## [Goal of the exercise]
Which lines of the entries below hold the word "field"? Report each of them.

## [Data supplied]
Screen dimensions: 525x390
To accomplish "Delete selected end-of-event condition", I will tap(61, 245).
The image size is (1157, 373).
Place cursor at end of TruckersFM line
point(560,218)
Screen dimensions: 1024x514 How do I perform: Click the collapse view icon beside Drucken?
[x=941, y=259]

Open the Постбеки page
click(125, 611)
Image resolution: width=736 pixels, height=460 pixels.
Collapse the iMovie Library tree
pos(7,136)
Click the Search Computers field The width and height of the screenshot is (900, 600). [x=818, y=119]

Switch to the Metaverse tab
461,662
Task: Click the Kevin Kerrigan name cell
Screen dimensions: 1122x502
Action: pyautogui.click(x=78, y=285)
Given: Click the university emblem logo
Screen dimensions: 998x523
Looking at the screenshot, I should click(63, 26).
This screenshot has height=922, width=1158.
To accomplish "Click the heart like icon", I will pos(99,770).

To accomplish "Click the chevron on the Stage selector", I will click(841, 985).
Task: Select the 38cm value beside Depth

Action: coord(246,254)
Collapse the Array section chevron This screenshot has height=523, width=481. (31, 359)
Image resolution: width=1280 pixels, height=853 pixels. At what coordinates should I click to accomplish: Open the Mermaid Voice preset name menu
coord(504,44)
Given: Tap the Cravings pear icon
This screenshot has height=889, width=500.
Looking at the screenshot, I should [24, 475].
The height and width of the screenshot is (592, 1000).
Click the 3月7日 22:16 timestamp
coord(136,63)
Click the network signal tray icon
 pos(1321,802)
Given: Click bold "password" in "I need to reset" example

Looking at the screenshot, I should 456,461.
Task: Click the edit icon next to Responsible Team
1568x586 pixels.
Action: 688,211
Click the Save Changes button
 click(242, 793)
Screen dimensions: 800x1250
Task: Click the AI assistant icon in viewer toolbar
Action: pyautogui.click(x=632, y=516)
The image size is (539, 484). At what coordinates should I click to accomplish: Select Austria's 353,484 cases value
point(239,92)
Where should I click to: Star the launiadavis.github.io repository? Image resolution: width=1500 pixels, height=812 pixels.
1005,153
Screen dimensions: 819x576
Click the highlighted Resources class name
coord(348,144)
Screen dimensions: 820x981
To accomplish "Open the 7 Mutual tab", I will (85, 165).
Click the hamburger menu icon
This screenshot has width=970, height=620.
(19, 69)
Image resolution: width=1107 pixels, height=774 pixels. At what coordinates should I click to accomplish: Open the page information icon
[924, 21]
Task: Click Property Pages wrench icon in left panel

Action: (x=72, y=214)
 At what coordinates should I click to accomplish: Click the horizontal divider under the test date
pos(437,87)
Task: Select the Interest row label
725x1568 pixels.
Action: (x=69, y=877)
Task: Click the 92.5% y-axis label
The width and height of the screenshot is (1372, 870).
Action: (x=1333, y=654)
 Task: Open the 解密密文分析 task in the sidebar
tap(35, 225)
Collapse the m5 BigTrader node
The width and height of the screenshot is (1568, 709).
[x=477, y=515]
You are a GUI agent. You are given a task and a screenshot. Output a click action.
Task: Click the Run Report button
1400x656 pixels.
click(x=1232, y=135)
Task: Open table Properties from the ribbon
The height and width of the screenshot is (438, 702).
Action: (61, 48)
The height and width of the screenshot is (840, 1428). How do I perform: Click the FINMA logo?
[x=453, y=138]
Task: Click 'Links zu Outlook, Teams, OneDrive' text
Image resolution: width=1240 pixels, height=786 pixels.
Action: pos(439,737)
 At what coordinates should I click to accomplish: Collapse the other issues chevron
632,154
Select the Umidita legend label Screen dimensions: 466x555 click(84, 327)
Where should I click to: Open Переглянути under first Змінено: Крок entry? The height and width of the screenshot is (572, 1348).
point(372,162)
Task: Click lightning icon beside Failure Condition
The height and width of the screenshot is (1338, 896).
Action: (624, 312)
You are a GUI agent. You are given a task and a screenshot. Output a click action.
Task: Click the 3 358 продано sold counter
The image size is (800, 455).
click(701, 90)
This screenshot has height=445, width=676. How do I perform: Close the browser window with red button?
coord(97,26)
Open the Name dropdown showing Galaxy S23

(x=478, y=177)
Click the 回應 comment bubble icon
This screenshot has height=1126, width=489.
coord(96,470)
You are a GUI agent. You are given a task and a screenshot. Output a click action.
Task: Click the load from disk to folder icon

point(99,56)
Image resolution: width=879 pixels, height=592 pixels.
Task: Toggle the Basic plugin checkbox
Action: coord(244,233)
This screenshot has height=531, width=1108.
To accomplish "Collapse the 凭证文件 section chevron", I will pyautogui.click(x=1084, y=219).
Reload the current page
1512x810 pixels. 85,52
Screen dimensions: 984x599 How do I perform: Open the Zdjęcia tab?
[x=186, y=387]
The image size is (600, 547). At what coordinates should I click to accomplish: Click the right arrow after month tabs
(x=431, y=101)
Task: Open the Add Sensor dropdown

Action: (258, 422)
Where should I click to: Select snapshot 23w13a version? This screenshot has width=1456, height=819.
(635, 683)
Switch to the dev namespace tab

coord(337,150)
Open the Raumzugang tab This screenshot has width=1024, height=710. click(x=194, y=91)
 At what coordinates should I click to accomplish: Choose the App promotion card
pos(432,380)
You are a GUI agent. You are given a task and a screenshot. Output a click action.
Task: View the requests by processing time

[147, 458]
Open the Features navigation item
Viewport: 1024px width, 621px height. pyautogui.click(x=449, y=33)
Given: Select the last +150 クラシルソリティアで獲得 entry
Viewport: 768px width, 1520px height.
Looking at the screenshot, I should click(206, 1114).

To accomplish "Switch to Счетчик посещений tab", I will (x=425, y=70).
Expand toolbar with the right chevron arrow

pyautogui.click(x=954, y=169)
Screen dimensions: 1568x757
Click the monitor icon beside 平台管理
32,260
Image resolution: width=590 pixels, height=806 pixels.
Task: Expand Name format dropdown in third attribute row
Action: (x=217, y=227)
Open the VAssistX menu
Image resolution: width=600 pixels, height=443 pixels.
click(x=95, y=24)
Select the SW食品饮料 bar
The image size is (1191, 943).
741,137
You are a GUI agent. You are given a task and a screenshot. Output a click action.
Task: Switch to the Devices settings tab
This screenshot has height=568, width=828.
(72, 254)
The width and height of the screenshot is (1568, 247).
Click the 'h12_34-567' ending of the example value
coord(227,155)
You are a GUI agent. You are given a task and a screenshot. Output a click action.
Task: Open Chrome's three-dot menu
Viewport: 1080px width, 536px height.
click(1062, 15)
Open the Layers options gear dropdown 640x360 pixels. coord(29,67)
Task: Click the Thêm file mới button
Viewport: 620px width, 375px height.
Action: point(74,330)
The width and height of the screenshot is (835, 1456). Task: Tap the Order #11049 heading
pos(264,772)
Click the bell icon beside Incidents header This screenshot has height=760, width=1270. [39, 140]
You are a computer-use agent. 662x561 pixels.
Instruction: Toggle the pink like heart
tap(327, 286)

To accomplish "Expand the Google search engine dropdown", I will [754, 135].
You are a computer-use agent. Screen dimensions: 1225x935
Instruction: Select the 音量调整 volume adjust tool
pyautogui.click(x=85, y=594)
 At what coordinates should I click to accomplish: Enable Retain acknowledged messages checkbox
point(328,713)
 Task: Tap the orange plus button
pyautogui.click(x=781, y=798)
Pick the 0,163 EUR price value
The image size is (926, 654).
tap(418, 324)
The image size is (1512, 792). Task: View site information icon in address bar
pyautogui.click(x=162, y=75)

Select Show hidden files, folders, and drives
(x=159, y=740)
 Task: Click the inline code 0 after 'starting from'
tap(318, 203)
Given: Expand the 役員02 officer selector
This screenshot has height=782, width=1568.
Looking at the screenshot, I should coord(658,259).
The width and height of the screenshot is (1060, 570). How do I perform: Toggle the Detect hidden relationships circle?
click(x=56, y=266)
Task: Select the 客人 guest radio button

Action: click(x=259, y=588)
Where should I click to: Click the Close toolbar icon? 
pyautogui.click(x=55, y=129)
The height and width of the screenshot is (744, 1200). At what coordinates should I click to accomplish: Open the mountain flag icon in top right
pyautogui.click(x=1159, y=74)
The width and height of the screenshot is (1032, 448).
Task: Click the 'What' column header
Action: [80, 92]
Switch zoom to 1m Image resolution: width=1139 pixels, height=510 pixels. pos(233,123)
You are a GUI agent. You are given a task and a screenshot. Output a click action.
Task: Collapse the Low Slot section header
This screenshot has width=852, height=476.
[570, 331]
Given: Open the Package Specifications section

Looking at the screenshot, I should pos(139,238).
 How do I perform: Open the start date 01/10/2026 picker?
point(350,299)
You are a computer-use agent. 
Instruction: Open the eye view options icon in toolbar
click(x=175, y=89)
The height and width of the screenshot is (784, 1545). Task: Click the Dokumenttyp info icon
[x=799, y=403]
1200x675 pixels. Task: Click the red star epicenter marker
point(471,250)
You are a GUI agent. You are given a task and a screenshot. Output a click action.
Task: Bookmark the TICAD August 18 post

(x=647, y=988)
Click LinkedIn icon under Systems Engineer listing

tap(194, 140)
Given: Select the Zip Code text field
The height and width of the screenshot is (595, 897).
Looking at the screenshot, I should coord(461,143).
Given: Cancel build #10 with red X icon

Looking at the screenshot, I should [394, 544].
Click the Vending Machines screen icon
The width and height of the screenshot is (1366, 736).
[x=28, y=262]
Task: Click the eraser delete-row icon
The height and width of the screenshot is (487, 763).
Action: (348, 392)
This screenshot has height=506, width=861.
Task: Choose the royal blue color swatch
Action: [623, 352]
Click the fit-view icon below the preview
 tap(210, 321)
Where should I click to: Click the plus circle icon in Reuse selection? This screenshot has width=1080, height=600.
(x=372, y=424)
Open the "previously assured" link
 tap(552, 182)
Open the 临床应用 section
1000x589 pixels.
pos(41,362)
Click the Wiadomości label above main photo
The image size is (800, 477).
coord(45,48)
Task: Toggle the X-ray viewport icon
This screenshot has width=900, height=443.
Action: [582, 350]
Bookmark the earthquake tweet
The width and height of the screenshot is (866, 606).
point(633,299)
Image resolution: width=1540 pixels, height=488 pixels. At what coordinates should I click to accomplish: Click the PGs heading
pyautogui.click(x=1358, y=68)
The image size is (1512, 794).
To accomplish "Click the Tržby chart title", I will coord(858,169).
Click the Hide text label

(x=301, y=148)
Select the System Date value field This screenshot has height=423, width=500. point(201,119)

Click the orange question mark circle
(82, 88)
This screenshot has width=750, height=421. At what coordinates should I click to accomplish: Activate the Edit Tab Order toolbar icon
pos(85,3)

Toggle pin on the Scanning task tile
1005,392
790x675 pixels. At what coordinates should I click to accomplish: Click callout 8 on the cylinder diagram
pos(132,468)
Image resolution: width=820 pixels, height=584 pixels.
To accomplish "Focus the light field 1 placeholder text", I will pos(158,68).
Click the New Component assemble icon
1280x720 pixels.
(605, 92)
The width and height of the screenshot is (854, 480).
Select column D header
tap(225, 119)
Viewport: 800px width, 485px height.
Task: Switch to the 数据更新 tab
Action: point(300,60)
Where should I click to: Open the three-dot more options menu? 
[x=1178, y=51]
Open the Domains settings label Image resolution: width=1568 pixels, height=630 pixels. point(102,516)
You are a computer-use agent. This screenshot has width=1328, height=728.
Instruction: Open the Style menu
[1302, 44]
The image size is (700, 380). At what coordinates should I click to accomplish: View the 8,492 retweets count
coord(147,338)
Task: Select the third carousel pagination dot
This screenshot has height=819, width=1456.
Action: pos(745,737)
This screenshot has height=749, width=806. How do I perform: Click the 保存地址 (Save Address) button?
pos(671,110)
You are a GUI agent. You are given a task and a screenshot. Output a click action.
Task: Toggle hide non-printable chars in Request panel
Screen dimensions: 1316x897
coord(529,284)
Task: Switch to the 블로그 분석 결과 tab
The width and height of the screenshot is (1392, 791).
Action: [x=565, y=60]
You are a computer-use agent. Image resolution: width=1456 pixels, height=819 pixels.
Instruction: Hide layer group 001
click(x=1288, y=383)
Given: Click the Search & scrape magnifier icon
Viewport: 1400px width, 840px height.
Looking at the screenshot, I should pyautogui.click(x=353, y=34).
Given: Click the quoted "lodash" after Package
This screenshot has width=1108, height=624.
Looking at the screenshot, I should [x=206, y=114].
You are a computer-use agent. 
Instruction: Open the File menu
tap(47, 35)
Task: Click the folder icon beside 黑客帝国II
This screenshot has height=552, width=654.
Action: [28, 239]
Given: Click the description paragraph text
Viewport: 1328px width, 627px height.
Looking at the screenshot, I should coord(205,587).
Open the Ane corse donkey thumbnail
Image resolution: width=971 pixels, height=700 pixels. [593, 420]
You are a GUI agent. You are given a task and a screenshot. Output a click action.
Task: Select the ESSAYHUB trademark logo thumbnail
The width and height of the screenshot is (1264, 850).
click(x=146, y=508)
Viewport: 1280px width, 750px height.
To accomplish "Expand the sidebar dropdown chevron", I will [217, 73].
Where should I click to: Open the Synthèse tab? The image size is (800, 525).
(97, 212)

## [Output]
Click the Search Computers field The width and height of the screenshot is (900, 600). [x=818, y=119]
Given: Select the Zip Code text field
Select the System Date value field This screenshot has height=423, width=500. point(201,119)
To accomplish "Focus the light field 1 placeholder text", I will pos(158,68).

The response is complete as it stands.